* **Document source**
╔══

Centre de Bio-Archéologie et d’Écologie (UMR 5059 CNRS-UM2-EPHE) 15

Carcaillet C., Bergman I., Delorme S., Hörnberg G. & Zackrisson O.: Long-term fire frequency not linked to prehistoric occupations in northern Swedish boreal forest. Ecology, 88(2), 2007, pp. 465-477

Dans l’étude au sein de la forêt boréale, les chercheurs ont montré que même si les chasseurs-cueilleurs du Mésolithique et du Néolithique ou les éleveurs des périodes plus récentes auraient pu déclencher (accidentellement ou volontairement) des incendies de végétation, les conditions de propagation étaient, au départ, naturellement réunies (biomasse et climat). Les communautés humaines qui se sont succédé n’ont objectivement pas modifié les régimes de feux. Si le nombre de feux semble lié au mode d’occupation des sols, les surfaces brûlées paraissent, sur le long terme en tout cas, fortement conditionnées par les variations climatiques et donc celles du combustible. Sur des périodes plus courtes, cette corrélation semble également valide. A ce sujet, des chercheurs américains16 ont récemment compilé une base de données de grands feux de forêt occidentaux récents aux États-Unis depuis 1970 et l'ont comparée aux données de climat de la région. Leurs résultats montrent une grande activité incendiaire accrue dans les années 80 avec des saisons de feux de forêt plus longues et un nombre accru d’événements. Les chercheurs ont trouvé que les grands feux se sont produits environ quatre fois plus souvent pendant la période 1987-2003 que pendant la période 1970-1986.

╚══

Entrées de données enregistrées:

╔══

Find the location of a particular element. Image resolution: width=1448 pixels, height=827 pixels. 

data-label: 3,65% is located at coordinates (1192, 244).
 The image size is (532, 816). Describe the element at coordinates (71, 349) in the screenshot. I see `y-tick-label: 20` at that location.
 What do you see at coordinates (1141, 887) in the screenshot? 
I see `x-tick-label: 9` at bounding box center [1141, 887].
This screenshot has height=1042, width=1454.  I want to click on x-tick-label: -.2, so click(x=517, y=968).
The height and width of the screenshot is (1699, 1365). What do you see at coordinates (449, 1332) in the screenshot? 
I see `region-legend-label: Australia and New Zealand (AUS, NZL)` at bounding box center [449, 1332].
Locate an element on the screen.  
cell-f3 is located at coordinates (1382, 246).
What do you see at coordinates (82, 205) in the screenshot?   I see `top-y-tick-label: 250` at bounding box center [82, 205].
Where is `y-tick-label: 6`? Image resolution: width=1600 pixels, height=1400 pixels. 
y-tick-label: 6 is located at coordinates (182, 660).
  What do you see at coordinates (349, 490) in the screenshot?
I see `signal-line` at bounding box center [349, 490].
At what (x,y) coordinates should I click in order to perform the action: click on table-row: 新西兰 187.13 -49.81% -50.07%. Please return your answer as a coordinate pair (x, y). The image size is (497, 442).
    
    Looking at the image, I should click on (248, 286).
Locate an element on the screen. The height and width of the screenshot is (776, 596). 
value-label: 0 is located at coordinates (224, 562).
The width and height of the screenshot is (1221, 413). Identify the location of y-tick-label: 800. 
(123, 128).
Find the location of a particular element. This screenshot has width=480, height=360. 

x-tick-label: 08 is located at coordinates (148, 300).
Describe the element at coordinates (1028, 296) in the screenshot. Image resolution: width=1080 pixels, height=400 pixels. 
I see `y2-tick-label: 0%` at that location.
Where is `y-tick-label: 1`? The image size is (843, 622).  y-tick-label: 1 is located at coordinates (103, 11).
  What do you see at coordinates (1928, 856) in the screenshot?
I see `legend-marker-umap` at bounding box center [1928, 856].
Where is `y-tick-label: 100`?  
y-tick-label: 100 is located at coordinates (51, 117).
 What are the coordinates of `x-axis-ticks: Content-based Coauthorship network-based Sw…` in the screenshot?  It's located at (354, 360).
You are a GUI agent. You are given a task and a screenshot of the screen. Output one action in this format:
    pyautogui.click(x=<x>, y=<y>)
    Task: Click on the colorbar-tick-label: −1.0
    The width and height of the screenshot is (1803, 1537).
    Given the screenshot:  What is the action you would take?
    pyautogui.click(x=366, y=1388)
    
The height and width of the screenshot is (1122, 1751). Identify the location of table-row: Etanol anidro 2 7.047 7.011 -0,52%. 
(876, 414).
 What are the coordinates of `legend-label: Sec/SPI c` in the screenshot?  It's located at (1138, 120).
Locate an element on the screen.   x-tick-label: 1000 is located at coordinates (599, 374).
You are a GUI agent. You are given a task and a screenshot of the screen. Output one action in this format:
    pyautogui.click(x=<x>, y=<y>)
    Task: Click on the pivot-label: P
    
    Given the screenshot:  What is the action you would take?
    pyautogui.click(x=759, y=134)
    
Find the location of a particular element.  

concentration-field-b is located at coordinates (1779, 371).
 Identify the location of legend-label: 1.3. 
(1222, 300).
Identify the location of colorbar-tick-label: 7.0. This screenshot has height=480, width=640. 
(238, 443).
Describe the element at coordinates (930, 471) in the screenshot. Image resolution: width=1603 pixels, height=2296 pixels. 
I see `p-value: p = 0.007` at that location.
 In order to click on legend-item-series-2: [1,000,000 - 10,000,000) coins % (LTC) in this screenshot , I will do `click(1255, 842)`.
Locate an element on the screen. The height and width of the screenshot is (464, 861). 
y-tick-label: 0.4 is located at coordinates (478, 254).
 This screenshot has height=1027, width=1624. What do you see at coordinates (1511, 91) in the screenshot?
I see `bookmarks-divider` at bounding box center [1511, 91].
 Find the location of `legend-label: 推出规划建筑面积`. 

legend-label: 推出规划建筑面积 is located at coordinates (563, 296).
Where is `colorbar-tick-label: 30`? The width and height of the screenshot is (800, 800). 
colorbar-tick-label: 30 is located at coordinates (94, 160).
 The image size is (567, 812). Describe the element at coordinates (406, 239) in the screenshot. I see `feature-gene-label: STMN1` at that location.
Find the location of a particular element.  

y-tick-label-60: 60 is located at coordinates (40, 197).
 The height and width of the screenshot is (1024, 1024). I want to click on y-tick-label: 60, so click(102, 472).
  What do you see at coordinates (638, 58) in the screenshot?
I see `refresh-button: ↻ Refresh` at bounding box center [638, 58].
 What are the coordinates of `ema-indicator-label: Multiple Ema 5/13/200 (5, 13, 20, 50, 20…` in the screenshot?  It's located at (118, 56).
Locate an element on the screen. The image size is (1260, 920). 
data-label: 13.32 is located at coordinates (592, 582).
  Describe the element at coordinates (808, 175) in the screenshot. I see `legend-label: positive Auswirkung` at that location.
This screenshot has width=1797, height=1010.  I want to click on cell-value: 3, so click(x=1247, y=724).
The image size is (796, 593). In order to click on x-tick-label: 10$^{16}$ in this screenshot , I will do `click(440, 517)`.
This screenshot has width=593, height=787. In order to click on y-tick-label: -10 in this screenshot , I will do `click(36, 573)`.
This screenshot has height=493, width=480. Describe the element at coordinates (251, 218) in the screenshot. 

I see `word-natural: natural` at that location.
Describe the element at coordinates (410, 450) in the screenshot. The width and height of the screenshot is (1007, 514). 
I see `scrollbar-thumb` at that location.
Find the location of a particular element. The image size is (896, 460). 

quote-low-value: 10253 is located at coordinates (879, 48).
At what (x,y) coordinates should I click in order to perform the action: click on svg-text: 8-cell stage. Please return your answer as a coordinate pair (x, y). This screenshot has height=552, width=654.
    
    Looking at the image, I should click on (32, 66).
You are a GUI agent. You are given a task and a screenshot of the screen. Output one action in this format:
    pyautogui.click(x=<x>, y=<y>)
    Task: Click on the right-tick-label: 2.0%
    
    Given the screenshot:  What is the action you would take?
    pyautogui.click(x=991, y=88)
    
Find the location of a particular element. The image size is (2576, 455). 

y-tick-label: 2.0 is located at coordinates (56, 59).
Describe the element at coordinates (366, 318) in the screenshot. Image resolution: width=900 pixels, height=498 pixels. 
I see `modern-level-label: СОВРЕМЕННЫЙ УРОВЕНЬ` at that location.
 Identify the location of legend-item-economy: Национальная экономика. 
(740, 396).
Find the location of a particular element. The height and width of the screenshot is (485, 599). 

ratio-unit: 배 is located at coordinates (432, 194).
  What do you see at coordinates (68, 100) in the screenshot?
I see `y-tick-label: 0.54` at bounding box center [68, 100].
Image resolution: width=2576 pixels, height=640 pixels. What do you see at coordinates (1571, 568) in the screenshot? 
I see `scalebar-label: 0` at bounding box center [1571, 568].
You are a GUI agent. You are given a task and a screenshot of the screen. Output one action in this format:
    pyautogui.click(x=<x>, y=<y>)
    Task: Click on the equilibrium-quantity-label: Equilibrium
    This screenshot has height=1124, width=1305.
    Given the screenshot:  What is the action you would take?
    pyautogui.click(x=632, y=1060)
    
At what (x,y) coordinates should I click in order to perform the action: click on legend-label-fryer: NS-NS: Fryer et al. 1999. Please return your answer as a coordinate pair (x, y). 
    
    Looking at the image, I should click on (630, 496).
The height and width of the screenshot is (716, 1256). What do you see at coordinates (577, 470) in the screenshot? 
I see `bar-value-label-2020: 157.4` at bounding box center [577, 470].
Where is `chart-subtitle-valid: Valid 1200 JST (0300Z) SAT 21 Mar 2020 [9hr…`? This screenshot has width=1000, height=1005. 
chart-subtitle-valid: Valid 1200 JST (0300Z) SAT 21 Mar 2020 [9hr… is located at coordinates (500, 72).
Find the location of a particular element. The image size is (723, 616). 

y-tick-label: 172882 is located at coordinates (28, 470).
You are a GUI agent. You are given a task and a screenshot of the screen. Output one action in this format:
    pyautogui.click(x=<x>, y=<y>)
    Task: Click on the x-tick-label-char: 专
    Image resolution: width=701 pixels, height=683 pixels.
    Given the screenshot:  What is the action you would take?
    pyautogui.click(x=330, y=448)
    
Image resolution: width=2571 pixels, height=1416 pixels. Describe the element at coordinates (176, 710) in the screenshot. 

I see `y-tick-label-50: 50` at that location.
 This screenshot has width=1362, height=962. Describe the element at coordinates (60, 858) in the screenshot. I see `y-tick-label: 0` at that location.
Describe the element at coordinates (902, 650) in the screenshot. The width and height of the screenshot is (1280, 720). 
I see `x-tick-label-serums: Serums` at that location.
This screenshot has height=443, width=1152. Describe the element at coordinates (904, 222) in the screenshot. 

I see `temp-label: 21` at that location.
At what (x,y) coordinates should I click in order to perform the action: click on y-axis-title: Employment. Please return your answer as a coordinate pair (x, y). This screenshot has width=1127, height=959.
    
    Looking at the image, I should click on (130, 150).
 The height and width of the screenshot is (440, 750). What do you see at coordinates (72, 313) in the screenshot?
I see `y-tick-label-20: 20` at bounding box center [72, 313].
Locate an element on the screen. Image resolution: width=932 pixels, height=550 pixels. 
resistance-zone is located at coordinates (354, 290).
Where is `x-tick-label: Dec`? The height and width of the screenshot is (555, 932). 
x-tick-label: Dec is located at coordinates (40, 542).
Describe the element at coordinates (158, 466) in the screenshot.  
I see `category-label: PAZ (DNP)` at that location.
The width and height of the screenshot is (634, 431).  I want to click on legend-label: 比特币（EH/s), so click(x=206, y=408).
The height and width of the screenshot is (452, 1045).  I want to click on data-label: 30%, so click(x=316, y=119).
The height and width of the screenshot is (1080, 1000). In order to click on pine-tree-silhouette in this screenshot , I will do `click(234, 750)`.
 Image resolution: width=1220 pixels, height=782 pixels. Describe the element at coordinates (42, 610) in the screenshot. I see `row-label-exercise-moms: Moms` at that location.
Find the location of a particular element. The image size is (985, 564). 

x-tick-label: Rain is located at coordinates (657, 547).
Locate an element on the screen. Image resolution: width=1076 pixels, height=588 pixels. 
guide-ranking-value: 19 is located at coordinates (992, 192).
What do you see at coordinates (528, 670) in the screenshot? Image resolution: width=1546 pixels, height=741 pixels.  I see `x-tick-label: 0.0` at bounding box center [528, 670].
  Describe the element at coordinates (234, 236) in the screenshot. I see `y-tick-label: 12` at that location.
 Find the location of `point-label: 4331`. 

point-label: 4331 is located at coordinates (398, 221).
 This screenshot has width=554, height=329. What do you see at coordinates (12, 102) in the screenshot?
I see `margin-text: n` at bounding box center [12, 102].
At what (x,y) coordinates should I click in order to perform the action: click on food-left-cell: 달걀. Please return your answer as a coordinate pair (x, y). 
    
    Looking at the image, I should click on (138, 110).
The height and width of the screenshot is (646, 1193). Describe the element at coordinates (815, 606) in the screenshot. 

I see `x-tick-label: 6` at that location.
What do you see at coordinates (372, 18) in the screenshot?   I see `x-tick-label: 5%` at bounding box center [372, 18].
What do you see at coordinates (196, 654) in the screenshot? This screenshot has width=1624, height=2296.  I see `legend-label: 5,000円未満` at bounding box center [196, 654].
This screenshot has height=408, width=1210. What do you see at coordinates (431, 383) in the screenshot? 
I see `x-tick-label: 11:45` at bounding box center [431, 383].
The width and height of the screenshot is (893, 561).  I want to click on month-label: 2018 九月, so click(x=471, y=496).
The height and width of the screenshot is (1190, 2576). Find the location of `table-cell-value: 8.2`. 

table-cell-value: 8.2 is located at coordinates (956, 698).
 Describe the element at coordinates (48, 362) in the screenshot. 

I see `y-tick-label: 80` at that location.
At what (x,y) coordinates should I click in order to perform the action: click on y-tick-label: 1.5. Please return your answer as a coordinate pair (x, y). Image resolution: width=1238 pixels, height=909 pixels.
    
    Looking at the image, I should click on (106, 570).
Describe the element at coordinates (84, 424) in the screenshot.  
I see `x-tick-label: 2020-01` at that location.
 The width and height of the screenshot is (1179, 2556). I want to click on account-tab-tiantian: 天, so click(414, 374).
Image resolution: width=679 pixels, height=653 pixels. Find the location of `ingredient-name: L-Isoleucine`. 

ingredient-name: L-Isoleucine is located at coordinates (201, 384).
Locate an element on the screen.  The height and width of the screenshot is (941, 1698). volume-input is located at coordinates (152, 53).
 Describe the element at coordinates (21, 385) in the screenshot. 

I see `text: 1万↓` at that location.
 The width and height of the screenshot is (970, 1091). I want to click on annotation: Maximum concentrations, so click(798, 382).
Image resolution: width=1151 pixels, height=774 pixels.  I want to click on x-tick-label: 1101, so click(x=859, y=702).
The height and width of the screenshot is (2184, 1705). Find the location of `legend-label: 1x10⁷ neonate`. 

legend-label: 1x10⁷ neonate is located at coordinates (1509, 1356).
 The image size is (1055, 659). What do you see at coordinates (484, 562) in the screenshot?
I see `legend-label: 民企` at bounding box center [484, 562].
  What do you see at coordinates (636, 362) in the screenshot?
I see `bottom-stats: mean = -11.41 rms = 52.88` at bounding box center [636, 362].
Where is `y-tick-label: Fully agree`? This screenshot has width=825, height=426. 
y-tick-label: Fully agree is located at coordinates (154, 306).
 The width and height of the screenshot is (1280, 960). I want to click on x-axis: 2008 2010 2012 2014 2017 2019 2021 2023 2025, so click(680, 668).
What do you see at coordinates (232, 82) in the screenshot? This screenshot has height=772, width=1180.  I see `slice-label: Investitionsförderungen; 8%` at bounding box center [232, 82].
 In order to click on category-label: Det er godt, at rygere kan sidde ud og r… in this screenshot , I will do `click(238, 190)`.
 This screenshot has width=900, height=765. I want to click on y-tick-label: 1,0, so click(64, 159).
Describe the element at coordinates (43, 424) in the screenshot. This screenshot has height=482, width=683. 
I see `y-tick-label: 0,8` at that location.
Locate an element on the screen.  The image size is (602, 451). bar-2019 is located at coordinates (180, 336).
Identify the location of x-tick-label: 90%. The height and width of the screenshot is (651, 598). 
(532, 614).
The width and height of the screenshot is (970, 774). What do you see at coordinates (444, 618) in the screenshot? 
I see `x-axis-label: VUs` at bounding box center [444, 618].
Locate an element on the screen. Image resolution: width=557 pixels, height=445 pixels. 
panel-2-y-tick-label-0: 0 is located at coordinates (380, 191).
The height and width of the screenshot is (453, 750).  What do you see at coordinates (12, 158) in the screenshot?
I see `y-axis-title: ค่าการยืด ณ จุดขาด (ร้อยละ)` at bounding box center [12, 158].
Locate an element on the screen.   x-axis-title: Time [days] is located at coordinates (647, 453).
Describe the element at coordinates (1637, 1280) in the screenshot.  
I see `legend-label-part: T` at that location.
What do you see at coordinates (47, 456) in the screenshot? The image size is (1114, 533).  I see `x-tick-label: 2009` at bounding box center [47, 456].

╚══

* **Énoncé 1**
Indiquez si chacune des affirmations suivantes concorde avec le texte sur les feux de forêt en répondant par oui ou par non, et citez les mots du texte qui permettent de trancher. (a) Les communautés humaines successives ont modifié les régimes de feux. (b) La base de données compilée par les chercheurs américains porte sur les grands feux survenus depuis 1970. (c) Les grands feux ont été environ deux fois plus fréquents pendant la période 1987-2003 que pendant la période 1970-1986.
* **Énoncé 2**
Poursuivez la rédaction du texte sur les feux de forêt en partant de sa dernière phrase.
Ce matériel est distinct du texte sur les feux de forêt.

* **Résultat 1**
(a) Non : « Les communautés humaines qui se sont succédé n’ont objectivement pas modifié les régimes de feux. »
(b) Oui : « une base de données de grands feux de forêt occidentaux récents aux États-Unis depuis 1970 »
(c) Non : « environ quatre fois plus souvent pendant la période 1987-2003 que pendant la période 1970-1986 »

* **Résultat 2**
Figure 14 Variations corrélées de la température moyenne et du nombre de grands feux de forêt dans l’Ouest des

Etats-Unis

Ainsi, « l'augmentation des grands feux de forêt semble être la conséquence d'une chaîne de réactions liées au réchauffement climatique » (Cayan et al., 2006). Une telle conclusion à partir d’une fenêtre temporelle si courte semble un peu hâtive. Plus raisonnablement, ils démontrent que la variation de la température moyenne de la période de mars à octobre (période de croissance végétale dans l’ouest des États-Unis) est fortement corrélée (R² = 0,76) à la fréquence des grands feux de forêt (Figure 14). Cependant, on peut légitimement se poser la question des déterminants : la croissance de la température augmente-t-elle celle des plantes, diminue-t’elle leur niveau d’humidité, celui de l’atmosphère et celui des sols ? Il faudrait une régression multiple sur des données valables pour s’en assurer (ce qui n’existe pas encore à notre connaissance).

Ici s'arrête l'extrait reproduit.